Problem to work on: If a line in the listing carries the word "folder", return a copy of that line.

********

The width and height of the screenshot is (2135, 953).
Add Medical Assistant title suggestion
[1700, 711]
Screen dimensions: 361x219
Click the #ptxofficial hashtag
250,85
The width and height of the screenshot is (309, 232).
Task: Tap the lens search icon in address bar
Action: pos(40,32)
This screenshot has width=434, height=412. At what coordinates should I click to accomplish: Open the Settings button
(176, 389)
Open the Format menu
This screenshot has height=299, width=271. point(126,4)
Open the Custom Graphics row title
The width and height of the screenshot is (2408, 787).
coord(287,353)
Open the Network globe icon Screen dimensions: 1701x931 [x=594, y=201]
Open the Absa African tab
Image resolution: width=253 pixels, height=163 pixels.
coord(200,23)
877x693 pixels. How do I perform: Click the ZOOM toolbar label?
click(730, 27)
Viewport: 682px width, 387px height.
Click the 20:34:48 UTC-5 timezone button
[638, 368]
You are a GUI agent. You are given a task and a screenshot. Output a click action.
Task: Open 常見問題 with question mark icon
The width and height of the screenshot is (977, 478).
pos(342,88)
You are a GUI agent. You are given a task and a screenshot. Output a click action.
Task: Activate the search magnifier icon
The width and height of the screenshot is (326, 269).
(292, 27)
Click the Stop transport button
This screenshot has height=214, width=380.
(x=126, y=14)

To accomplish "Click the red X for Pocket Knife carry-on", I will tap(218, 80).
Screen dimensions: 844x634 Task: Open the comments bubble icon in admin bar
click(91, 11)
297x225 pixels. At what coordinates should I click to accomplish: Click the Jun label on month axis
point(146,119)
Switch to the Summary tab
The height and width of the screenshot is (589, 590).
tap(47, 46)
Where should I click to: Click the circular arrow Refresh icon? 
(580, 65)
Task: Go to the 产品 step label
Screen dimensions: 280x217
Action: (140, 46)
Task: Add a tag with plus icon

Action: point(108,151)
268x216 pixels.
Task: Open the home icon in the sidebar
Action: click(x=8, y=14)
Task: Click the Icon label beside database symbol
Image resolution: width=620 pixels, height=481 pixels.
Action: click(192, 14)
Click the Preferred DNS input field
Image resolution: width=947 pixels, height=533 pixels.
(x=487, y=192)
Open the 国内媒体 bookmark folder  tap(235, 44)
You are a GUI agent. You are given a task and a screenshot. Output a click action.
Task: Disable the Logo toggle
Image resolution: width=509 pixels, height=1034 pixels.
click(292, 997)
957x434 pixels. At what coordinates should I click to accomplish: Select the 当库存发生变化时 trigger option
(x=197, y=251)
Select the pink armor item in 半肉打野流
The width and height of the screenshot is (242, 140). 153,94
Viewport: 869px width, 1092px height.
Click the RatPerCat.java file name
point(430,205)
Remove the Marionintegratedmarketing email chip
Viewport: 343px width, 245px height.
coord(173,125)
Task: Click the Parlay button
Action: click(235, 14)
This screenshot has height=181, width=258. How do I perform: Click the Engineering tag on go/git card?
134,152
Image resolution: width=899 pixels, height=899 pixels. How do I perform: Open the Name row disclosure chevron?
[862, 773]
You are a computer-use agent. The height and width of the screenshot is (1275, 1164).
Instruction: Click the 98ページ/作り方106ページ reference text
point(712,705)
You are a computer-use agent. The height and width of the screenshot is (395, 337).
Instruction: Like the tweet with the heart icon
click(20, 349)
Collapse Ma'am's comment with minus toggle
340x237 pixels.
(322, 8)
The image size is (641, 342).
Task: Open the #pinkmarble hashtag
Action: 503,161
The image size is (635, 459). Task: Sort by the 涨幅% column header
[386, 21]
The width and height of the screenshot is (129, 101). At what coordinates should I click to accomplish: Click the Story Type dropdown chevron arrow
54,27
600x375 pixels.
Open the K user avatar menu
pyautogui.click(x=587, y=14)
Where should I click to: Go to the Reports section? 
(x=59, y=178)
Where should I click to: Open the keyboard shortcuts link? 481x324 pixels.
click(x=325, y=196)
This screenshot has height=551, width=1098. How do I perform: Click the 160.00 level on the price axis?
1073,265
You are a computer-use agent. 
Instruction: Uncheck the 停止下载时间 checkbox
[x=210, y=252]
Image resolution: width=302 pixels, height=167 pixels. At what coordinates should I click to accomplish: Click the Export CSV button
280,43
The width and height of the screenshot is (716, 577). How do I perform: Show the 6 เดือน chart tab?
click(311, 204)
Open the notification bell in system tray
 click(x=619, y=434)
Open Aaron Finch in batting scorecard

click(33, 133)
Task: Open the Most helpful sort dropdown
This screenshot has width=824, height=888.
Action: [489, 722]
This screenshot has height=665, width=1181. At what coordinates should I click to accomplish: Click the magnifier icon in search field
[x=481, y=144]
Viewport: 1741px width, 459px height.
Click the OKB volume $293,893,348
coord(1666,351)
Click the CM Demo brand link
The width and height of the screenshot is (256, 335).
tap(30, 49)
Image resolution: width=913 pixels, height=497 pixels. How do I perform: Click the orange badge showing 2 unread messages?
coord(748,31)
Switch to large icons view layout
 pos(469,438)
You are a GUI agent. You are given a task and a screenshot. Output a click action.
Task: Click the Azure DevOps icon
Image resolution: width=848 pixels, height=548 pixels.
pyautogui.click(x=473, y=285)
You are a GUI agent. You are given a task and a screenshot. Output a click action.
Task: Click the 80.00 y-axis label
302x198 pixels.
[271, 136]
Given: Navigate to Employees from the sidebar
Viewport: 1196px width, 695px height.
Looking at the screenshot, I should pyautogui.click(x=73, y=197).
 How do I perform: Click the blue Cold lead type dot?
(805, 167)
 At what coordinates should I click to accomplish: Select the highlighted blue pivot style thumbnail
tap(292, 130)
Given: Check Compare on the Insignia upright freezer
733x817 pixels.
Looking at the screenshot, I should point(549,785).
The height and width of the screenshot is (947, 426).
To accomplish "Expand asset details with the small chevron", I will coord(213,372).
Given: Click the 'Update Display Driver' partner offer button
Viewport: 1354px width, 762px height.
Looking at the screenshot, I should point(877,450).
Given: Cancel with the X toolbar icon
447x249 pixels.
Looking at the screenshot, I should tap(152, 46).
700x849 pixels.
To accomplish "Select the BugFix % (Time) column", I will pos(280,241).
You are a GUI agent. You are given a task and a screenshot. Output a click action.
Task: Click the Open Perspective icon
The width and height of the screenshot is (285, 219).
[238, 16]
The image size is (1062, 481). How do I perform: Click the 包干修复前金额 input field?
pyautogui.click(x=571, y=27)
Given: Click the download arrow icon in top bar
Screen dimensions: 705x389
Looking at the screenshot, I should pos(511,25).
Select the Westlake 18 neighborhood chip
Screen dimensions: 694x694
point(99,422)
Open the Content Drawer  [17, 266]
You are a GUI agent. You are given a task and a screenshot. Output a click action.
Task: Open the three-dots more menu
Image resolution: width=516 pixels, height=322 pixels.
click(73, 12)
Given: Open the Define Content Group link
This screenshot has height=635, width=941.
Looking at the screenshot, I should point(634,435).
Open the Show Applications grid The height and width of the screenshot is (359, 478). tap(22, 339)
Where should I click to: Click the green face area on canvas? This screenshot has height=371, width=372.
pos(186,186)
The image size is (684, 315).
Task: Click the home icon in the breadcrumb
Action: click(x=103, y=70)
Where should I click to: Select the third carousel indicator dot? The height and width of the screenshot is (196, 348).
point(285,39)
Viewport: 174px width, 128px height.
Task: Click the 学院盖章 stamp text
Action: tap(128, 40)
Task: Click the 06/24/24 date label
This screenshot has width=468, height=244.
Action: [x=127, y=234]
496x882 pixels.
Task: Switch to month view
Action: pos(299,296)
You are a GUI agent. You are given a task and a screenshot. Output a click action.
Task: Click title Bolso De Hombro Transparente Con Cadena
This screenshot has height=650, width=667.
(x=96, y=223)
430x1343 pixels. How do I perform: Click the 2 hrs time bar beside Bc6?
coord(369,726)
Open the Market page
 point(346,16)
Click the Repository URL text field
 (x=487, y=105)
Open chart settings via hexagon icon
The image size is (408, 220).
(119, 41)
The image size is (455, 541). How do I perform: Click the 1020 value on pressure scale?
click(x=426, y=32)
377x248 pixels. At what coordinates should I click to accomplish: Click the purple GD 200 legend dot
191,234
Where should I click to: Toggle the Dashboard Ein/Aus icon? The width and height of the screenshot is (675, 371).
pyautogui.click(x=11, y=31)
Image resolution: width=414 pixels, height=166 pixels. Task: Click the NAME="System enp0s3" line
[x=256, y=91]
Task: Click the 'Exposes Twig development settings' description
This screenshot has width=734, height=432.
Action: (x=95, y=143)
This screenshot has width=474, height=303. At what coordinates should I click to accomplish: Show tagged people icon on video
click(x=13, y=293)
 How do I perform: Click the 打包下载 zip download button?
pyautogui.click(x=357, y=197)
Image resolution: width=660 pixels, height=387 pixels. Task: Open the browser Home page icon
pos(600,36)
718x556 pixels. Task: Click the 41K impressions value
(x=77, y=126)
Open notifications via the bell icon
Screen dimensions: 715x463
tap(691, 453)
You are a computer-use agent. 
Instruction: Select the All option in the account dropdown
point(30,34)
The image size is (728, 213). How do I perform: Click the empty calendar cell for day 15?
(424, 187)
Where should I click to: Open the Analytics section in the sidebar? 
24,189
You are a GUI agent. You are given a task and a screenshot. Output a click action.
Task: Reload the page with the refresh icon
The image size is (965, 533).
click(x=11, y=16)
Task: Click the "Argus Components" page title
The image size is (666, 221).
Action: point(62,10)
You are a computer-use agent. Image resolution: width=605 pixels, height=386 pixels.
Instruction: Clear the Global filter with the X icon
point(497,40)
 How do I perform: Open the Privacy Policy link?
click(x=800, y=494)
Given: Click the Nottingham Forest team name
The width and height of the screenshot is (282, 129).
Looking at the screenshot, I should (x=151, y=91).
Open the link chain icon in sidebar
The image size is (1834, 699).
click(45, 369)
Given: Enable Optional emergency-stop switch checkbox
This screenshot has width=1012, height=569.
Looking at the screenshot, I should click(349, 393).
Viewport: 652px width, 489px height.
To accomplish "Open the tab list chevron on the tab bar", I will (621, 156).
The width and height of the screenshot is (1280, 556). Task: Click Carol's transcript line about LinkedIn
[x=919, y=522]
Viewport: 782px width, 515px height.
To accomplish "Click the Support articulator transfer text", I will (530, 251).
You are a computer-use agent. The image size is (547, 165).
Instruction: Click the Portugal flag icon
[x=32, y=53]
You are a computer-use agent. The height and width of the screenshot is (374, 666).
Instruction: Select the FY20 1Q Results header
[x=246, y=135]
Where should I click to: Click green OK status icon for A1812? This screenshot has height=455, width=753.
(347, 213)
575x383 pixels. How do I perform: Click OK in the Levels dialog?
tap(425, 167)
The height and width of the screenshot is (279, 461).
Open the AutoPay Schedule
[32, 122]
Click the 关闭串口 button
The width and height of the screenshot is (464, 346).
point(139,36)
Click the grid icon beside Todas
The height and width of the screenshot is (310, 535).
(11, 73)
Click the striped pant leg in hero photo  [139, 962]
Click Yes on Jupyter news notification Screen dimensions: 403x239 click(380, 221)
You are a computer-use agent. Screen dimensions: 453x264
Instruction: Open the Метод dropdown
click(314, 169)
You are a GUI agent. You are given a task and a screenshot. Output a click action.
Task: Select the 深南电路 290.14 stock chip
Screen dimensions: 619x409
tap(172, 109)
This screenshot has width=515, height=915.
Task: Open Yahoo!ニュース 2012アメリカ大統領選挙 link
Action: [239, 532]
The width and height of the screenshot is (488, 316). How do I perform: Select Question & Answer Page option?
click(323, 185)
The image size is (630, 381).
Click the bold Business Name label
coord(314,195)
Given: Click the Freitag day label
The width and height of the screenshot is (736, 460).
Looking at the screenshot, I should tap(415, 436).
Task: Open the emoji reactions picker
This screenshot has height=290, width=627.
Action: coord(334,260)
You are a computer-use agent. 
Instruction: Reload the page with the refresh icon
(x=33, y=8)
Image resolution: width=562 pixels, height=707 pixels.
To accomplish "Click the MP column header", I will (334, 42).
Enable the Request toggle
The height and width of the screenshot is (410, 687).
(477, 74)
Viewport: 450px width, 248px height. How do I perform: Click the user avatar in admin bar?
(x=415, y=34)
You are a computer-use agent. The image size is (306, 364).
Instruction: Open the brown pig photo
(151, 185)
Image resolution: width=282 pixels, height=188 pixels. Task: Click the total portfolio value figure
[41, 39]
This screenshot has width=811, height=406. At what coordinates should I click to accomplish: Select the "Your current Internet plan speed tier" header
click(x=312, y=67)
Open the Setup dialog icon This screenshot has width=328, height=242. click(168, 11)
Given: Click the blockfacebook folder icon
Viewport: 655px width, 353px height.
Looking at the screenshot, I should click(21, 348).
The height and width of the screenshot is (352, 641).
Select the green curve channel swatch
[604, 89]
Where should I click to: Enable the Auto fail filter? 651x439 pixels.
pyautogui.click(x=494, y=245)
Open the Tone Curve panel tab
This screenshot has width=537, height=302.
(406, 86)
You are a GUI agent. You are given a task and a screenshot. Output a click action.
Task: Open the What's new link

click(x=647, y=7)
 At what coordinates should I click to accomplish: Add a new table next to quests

********

Solution for this exercise:
Open the 国内媒体 bookmark folder  tap(235, 44)
Given: Click the blockfacebook folder icon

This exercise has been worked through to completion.